HENGE Pendant — Ancient Stone Circles and the Idea of Suspension
Glass & Silver Pendant — When Heavy Stones Were Lifted Toward the Sky
Stones That Defy Weight
Around the world, ancient stone circles still stand. In southern England, massive stones were raised upright and balanced across horizontal lintels — structures known as henges. How did people lift stones weighing several tons and hold them in the air? The answer was not brute force alone. It was an understanding of gravity, balance, and the point where weight finds stillness.
We kept thinking about that principle. Not the engineering, but the idea behind it — the moment when something heavy stops being heavy. When a structure finds its center of gravity and appears to float.

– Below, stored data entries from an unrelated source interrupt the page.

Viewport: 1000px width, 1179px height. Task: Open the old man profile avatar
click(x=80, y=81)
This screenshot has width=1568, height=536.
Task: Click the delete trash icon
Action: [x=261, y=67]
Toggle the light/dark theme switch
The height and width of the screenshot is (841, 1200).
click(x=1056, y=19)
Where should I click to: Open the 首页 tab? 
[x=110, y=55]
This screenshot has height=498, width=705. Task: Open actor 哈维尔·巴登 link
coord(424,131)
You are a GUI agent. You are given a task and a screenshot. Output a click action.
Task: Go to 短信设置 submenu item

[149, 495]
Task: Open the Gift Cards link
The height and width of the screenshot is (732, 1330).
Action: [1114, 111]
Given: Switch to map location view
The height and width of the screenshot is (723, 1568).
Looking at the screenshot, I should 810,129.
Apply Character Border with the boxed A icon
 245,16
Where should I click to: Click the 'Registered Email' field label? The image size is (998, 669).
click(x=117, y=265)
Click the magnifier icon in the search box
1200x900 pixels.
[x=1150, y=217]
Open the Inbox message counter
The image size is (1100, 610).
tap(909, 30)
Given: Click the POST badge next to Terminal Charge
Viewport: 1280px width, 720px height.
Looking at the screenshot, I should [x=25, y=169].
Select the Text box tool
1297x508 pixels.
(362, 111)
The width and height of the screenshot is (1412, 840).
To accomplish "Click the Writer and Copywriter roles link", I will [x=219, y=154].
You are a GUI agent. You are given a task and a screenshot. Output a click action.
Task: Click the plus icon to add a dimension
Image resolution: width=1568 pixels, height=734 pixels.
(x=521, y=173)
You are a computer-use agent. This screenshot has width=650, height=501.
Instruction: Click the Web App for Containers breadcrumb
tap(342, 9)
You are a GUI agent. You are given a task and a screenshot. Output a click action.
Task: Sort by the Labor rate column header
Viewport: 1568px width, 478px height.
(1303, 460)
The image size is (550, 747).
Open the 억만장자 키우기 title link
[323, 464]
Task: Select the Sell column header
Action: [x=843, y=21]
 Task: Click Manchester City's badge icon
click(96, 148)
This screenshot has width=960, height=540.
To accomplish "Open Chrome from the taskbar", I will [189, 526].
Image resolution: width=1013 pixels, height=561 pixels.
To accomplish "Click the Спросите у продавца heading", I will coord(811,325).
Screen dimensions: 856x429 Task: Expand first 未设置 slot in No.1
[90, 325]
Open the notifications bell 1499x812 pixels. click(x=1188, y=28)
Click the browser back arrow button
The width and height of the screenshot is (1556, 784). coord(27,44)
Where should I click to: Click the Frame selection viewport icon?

From Megaliths to Japanese Stone Traditions
This fascination with stones and suspension is not limited to one culture. In Japan, iwakura (磐座) are sacred stones believed to be dwelling places for kami — spirits or deities. They are found on mountaintops and in forests, left undisturbed for centuries. In Zen temple gardens, karesansui (枯山水) — dry landscape gardens like the one at Ryoan-ji in Kyoto — use carefully placed stones surrounded by raked gravel to suggest water, mountains, and vastness within a small, enclosed space.
In both traditions, stones carry meaning beyond their physical weight. They mark boundaries between the everyday and the sacred, between stillness and movement. That tension — between heaviness and the appearance of lightness — became the starting point for HENGE.
Suspension as Jewelry
he HENGE pendant translates this idea into something worn on the body. A polyhedral glass form, made using our approach to pate de verre, is pierced by a silver pipe that passes through its center. The glass is not attached to the surface — it is supported from within, suspended along the axis. The result is a small structure that appears to float.
The glass sways gently in response to body movement, and the way it catches light shifts throughout the day. It is a quiet, contained piece — but one that carries the idea of weight made weightless.